The present disclosure generally relates to artificial reality systems, and specifically to distributed artificial reality systems with hand tracking devices.
Augmented reality (AR) systems and environments allow a user to directly or indirectly view a real world environment augmented by generated sensory input, which may be super-imposed on the real world environment. Sensory input can be any form of media, such as sound, video, graphics, etc. Typically, an AR system includes a headset that provides visual and audio information to the user. Because AR systems allow for users to continue to engage with their real world environments in addition to a generated one, users may have less tolerance for large AR headset devices, as opposed to a virtual reality (VR) system in which the user is typically immersed in a fully generated environment. Additionally, smaller form factors facilitate all-day or longer use of artificial reality systems by reducing the friction between a user's experience of his or her environment and the artificial reality system itself.

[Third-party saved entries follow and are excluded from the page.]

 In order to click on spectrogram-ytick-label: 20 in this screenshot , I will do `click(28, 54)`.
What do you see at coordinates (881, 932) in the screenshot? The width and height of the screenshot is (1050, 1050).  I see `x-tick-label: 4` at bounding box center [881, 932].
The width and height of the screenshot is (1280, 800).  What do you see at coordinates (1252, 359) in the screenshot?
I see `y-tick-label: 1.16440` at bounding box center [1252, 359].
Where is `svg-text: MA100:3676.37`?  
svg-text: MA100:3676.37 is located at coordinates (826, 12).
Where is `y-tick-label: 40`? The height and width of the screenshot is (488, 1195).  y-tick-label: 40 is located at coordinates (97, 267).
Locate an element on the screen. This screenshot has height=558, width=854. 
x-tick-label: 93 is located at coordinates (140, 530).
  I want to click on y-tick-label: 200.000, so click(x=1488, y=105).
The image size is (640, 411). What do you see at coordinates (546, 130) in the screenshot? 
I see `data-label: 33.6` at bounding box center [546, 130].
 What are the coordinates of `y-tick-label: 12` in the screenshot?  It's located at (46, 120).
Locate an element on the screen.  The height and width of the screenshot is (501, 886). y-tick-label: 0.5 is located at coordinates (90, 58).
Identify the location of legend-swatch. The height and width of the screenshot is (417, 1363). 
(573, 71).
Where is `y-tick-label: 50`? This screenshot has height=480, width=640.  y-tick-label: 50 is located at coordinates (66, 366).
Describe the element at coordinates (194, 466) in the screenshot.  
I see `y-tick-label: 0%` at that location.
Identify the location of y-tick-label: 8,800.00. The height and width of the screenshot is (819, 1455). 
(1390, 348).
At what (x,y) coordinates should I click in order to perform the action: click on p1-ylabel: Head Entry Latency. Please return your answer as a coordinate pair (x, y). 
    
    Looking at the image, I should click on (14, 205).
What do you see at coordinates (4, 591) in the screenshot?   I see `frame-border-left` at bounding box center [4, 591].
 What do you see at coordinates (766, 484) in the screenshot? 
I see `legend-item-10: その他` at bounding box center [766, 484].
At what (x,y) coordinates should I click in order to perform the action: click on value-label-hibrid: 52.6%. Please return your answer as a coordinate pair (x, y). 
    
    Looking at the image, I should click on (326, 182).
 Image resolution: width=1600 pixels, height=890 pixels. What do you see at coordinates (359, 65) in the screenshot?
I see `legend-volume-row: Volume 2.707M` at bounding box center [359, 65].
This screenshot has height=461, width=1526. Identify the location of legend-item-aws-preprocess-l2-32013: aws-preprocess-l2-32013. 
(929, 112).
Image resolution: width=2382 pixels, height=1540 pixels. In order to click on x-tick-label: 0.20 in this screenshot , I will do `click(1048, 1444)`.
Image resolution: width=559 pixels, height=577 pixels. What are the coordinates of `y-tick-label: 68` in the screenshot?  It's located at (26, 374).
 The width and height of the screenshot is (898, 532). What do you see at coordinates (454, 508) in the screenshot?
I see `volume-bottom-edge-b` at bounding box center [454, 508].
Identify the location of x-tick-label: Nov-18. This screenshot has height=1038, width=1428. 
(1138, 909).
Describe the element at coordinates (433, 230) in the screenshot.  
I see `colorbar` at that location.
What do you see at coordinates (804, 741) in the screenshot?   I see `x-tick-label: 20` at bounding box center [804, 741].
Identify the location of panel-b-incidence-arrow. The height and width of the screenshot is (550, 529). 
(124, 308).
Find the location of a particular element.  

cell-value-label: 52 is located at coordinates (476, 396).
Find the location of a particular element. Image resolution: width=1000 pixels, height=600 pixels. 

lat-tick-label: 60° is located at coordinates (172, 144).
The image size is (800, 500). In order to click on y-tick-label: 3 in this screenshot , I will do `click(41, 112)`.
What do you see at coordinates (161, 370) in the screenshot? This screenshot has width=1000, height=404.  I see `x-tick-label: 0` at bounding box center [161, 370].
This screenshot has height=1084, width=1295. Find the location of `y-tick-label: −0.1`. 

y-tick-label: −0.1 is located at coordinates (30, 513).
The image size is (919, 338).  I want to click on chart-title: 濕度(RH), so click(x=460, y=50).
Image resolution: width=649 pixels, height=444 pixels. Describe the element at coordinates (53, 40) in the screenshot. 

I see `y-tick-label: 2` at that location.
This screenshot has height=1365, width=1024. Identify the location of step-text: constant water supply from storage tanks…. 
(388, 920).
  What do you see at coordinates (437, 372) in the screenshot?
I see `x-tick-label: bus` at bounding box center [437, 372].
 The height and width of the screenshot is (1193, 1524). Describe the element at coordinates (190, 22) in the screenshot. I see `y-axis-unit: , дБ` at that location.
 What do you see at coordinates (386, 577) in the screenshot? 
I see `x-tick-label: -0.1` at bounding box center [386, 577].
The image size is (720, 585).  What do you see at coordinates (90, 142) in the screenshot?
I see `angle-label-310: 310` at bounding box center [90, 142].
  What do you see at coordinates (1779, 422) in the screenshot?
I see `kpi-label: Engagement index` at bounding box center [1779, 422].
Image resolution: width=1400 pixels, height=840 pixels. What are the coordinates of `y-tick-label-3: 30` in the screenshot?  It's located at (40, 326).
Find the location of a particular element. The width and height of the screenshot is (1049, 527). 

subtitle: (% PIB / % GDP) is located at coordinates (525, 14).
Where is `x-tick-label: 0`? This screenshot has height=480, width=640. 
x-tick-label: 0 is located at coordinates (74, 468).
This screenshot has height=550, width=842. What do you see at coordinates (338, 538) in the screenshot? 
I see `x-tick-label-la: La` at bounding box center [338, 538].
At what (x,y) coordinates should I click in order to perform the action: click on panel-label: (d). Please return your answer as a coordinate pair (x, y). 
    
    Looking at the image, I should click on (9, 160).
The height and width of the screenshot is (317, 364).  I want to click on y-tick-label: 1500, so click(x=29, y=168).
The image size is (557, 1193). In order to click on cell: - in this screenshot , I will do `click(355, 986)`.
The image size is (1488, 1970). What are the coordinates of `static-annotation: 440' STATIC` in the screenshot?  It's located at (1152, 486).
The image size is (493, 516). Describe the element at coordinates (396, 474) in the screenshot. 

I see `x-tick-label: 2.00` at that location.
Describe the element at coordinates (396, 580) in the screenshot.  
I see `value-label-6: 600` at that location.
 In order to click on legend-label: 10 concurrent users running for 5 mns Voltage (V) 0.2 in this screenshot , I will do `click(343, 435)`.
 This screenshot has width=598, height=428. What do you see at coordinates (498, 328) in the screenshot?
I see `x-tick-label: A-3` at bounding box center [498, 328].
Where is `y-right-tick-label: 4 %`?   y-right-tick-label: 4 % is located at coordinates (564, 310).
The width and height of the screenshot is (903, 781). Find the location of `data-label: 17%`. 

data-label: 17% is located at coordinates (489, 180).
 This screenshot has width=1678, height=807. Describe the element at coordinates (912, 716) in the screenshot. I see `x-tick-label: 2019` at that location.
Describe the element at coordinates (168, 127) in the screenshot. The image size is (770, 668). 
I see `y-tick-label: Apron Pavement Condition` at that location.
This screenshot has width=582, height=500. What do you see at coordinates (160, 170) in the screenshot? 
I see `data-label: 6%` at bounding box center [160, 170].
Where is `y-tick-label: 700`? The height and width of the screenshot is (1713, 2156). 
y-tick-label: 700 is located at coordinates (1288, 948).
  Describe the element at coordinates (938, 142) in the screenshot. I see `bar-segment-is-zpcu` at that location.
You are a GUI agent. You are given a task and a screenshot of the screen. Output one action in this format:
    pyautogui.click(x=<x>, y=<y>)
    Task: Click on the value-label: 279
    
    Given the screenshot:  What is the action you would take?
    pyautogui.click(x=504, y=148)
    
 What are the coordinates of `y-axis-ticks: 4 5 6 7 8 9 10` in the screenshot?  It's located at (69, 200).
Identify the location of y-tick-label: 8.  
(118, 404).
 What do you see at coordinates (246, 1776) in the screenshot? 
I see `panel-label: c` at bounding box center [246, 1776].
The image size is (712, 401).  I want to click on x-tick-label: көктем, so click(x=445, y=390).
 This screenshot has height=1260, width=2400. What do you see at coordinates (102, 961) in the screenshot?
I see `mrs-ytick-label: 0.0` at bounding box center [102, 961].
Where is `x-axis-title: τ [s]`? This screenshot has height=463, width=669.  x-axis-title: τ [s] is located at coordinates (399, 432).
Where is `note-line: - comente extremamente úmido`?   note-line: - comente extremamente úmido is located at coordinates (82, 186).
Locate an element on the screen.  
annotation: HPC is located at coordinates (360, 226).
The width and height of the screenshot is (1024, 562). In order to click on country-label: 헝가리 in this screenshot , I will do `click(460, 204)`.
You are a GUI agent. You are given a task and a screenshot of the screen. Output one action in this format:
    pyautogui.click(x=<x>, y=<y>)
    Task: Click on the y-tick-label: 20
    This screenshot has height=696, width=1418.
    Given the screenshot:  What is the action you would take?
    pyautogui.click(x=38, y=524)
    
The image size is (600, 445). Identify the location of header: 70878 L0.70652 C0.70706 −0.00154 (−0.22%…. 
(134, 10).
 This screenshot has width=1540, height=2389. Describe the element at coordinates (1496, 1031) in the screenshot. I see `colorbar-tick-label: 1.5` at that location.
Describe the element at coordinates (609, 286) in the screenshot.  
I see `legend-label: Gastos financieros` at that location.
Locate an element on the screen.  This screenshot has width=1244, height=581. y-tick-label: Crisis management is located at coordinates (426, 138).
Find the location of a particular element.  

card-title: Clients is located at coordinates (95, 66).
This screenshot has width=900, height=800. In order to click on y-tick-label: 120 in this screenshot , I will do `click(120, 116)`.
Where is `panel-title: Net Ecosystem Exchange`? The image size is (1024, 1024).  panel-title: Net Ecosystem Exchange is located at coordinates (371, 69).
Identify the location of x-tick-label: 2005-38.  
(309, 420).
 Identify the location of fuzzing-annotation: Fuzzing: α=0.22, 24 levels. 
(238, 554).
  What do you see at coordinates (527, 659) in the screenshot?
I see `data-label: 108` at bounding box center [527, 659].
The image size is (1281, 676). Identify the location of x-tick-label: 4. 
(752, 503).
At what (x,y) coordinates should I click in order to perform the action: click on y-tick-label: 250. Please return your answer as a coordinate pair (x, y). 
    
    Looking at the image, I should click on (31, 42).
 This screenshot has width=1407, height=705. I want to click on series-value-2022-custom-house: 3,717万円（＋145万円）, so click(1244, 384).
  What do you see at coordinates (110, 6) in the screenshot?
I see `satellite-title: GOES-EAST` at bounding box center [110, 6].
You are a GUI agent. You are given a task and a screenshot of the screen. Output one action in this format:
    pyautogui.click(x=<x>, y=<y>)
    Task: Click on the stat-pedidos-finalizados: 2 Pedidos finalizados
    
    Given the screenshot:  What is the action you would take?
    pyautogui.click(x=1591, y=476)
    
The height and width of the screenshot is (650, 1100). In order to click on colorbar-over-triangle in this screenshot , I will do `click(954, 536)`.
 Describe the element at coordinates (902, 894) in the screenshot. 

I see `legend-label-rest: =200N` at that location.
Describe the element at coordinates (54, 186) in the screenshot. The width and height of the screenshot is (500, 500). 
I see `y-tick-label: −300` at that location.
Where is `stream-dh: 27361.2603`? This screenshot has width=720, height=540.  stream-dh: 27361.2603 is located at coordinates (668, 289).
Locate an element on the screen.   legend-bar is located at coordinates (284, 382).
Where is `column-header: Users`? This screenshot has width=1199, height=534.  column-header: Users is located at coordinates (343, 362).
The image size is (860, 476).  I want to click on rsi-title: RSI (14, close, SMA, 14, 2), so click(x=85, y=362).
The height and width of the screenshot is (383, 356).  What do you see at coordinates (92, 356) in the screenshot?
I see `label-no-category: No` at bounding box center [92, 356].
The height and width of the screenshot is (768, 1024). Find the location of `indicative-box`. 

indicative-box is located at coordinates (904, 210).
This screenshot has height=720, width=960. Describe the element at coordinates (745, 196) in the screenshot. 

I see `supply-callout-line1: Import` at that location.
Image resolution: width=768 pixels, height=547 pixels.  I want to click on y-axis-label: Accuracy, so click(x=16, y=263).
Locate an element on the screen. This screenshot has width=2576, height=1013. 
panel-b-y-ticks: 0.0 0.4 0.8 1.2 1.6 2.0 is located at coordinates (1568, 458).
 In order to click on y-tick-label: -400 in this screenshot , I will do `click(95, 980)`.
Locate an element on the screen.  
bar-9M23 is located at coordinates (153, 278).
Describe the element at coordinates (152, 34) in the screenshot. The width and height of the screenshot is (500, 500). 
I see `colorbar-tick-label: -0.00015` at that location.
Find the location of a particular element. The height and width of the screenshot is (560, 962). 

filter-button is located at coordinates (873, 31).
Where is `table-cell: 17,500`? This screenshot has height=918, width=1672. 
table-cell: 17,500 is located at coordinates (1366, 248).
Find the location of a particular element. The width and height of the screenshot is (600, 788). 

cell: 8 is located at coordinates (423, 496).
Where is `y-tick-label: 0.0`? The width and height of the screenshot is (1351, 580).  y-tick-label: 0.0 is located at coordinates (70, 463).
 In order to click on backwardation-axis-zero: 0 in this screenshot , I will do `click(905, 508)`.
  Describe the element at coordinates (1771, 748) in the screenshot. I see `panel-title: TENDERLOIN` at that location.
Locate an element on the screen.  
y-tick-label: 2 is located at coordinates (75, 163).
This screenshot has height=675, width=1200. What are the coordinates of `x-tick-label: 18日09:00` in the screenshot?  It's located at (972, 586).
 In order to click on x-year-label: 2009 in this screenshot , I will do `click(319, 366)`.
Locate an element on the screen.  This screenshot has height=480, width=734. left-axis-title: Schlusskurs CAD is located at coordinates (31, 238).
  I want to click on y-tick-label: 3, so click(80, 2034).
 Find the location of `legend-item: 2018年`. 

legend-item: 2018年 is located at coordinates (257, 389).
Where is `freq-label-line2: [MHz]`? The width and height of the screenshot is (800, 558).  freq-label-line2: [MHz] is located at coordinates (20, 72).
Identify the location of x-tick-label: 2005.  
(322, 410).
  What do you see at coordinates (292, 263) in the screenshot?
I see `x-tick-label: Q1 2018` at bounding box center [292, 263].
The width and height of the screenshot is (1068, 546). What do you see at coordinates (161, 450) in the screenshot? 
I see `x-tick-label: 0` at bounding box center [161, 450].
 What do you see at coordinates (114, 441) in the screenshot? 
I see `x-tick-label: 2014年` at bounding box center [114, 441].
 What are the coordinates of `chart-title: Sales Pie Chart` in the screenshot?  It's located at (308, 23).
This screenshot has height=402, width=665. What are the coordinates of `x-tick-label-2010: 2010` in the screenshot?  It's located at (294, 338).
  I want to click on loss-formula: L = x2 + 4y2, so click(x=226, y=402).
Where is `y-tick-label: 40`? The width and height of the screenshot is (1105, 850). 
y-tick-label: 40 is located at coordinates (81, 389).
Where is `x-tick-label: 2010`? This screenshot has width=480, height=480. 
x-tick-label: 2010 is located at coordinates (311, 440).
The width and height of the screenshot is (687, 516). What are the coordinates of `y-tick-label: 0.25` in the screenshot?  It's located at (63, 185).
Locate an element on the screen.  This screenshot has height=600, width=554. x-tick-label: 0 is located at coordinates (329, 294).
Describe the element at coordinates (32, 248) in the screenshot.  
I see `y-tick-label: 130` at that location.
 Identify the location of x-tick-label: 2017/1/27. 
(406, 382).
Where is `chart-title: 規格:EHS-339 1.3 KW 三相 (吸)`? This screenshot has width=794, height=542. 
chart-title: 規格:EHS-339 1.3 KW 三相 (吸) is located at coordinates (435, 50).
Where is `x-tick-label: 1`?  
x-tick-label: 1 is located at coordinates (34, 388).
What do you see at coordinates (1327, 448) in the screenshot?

However, the reduced form factor of AR systems produces challenges for providing sufficient power and computation, and limits the capacity for adding additional features that may enhance the user's AR experience and facilitate the interaction of the AR system with the environment. Furthermore, hand gestures are an important way in which users interact with and indicate objects within their environment, but these are not captured by a headset device. Because of its limited field of view, a headset device may be unable to see a user's hands or capture the user's gestures in response to the simulated environment presented by the headset. Furthermore, conventional hand tracking systems focus primarily on simply capturing hand movements, rather than determining what a hand motion means in the context of the user's environment and other signals detected by the distributed system. More generally, distributed systems often fail to fully integrate different devices and leverage the ability of a distributed AR system to combine information captured by each of the devices in the system.